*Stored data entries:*
■ ■ ■ ■ ■
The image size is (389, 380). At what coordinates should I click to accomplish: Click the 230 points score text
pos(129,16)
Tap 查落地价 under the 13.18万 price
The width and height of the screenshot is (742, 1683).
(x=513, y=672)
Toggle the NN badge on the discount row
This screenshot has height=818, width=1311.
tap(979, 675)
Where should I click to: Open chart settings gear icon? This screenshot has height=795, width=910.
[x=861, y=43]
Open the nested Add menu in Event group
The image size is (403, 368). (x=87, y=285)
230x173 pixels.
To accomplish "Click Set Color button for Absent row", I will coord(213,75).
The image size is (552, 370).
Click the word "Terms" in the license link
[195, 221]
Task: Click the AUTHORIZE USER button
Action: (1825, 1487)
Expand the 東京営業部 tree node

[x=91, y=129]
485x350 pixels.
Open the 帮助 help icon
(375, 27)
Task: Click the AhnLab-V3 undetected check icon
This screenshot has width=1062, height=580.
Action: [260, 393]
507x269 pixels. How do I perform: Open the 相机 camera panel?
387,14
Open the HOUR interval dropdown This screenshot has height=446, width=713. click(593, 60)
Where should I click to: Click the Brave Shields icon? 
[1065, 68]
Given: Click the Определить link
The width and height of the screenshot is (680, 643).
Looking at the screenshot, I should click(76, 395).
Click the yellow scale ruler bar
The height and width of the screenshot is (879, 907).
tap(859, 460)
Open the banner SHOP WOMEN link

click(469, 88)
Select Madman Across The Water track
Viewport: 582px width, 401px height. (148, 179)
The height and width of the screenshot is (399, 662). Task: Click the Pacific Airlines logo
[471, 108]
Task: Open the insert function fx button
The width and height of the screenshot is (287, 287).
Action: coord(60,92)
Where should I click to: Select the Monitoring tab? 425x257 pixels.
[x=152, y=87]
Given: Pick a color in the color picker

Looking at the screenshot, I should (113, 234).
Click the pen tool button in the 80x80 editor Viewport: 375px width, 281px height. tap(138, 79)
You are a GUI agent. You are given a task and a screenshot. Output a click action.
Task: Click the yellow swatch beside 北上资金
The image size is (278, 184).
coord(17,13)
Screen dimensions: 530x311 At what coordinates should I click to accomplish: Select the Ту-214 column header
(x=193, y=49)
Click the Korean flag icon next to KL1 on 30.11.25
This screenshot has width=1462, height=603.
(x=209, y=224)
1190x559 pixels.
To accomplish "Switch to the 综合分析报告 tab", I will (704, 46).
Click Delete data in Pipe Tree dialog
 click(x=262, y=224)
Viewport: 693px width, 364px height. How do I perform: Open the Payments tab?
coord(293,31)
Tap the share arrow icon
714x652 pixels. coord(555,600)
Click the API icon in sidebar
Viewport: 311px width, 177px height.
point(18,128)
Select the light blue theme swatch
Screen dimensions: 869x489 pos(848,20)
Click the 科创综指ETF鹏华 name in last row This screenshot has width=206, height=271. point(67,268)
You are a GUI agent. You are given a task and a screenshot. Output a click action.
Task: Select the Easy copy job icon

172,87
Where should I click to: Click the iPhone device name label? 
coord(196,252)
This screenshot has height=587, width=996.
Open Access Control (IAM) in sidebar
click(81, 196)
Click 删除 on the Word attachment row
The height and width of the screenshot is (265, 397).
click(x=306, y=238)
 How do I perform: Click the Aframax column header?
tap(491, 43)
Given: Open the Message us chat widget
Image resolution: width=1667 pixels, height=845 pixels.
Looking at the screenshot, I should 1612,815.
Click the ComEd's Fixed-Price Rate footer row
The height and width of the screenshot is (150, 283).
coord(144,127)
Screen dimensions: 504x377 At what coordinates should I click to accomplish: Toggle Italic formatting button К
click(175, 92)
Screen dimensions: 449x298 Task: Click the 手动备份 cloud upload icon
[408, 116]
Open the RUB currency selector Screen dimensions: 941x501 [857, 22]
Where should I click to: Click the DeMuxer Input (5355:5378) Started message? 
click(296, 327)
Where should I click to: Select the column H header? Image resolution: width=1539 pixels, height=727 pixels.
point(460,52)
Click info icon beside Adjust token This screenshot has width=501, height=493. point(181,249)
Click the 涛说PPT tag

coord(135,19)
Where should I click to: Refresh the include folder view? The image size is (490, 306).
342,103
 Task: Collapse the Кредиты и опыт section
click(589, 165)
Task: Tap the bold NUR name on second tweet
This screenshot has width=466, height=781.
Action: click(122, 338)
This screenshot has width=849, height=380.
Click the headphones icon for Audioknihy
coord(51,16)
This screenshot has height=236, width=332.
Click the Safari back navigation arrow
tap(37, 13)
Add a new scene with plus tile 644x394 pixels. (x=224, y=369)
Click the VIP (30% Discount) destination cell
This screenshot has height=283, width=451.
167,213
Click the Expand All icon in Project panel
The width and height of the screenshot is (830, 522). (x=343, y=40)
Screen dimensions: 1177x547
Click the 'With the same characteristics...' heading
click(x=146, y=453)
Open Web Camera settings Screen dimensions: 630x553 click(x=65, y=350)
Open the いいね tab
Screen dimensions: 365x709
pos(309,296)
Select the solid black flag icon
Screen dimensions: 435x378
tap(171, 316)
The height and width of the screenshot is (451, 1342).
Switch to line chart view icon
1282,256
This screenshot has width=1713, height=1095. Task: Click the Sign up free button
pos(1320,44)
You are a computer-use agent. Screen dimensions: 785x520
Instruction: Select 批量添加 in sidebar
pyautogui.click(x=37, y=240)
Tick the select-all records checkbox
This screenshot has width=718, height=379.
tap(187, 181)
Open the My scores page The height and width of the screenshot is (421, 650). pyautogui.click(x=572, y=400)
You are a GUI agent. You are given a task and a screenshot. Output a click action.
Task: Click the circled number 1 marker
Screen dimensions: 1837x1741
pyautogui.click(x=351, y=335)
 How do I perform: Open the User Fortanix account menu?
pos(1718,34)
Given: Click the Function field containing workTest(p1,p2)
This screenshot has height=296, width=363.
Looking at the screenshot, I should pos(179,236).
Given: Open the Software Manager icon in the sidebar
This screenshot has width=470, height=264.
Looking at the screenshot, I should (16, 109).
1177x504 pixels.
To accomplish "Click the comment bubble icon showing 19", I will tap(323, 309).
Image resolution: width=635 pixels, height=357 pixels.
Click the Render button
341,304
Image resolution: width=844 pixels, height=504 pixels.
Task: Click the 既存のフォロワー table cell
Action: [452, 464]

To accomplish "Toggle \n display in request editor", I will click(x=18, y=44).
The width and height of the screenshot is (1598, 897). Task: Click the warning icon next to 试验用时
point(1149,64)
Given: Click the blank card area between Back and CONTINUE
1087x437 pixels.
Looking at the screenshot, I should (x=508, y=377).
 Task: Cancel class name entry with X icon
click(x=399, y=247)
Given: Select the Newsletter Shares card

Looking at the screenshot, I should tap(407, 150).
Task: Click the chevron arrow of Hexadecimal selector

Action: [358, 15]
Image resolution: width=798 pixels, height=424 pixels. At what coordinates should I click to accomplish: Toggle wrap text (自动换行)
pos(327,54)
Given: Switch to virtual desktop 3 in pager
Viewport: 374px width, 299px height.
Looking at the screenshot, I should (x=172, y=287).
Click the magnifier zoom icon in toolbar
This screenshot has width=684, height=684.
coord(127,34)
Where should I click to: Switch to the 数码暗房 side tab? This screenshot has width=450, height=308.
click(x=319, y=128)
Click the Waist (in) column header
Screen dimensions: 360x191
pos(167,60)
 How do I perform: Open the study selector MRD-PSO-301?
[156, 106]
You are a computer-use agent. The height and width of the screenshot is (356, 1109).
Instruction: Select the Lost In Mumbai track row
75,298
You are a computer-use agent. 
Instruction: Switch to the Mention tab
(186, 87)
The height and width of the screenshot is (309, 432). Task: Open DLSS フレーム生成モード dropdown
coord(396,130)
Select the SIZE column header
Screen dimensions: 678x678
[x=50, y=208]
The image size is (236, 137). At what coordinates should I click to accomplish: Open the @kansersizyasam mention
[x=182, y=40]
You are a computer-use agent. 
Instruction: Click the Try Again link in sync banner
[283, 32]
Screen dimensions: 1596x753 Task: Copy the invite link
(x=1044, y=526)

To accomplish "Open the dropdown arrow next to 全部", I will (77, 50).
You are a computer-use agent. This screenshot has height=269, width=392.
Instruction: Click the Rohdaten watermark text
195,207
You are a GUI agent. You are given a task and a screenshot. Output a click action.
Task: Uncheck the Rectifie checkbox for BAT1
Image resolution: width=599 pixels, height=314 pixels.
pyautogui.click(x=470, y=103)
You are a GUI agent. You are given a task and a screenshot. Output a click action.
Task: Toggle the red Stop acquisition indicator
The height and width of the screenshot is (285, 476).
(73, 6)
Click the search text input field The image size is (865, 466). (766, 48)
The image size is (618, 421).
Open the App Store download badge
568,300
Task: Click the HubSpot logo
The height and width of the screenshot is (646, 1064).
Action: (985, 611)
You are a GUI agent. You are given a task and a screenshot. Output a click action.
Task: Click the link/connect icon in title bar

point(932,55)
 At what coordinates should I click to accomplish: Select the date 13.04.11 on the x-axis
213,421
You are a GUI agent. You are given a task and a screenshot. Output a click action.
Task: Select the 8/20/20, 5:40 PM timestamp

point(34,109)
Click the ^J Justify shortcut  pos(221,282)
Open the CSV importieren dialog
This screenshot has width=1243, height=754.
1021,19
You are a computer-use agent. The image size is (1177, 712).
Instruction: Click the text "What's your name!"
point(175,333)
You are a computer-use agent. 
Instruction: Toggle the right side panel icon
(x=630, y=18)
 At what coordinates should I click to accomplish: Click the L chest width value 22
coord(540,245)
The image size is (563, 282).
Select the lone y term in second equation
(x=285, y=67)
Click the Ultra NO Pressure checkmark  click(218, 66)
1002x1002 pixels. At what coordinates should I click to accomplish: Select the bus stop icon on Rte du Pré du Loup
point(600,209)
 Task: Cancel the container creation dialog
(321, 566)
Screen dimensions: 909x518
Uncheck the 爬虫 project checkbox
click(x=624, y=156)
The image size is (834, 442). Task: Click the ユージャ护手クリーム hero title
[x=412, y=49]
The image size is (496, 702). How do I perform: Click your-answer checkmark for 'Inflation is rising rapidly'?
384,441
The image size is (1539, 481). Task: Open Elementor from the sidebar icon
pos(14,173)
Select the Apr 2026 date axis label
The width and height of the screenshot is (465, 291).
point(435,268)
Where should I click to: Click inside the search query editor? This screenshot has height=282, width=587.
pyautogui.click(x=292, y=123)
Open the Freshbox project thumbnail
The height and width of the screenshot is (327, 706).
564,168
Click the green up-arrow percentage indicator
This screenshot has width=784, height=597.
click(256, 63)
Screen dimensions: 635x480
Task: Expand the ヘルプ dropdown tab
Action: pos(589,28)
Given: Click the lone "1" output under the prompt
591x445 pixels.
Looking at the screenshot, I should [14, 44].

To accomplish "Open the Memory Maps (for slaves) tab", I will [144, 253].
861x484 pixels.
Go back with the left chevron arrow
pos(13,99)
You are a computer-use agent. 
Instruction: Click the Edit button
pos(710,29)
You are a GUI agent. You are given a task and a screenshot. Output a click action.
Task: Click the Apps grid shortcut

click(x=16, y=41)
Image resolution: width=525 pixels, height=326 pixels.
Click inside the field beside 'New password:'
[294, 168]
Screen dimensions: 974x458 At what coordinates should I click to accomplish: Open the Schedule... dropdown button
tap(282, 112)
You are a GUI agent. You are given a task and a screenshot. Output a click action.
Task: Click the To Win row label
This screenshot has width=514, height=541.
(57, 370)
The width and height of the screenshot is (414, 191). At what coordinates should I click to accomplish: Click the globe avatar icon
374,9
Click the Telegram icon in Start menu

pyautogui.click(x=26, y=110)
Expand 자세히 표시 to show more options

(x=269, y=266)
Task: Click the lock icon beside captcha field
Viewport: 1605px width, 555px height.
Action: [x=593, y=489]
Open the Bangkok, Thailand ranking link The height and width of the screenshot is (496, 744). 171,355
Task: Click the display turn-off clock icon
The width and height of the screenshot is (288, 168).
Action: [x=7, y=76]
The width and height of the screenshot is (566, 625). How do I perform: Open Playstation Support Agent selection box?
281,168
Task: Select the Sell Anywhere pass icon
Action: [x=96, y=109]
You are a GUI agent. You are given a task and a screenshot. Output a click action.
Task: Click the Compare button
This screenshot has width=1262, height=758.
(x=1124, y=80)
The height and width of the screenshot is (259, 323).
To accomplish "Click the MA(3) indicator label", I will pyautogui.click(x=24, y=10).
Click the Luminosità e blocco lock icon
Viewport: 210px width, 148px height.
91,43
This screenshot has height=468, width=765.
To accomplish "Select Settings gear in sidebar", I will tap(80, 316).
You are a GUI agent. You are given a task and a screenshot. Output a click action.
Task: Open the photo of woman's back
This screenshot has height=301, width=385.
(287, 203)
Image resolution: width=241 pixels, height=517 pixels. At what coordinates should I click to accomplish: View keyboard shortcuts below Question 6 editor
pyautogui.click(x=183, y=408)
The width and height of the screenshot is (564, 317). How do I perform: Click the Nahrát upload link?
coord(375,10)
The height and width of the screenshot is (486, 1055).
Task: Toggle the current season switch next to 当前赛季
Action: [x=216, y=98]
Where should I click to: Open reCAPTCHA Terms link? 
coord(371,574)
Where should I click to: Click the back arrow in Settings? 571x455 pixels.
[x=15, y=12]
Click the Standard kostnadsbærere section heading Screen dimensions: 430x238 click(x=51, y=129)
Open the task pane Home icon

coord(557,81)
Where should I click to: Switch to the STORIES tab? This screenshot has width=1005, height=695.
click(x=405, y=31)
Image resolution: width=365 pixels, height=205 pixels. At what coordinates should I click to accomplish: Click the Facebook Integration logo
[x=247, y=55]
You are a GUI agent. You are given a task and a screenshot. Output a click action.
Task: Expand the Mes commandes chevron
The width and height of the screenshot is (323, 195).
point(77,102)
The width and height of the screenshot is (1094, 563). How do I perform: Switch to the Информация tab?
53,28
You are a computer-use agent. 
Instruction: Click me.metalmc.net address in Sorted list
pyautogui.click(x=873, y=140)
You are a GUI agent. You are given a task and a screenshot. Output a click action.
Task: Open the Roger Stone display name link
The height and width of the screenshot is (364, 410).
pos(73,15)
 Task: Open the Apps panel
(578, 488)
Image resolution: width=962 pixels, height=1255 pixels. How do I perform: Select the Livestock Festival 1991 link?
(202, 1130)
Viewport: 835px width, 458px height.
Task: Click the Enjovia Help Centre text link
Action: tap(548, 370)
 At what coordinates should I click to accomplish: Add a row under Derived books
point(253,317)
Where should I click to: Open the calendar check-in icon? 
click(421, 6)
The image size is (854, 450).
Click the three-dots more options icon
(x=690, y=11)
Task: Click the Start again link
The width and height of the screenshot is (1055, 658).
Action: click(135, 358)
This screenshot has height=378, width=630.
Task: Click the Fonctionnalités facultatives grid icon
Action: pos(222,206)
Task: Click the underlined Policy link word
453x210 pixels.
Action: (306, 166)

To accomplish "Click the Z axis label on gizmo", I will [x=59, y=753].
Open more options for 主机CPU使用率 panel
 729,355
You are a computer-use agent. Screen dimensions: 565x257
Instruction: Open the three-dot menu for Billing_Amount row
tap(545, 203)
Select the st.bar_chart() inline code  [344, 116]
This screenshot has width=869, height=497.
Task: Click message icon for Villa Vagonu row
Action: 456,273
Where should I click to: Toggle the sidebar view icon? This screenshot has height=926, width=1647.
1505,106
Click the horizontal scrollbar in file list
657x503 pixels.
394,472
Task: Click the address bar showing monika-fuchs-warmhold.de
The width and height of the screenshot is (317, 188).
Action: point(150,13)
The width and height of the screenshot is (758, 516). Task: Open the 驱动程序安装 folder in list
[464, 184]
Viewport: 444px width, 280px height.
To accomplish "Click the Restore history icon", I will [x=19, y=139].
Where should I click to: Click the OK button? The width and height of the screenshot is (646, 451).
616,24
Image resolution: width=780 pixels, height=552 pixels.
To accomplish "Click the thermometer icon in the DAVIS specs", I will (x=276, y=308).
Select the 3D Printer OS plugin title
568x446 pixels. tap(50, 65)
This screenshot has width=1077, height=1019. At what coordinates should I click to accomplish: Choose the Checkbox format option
■ ■ ■ ■ ■
Each line of the entries that contains the word "yellow" should be listed.

Click the yellow scale ruler bar
Task: Click the yellow swatch beside 北上资金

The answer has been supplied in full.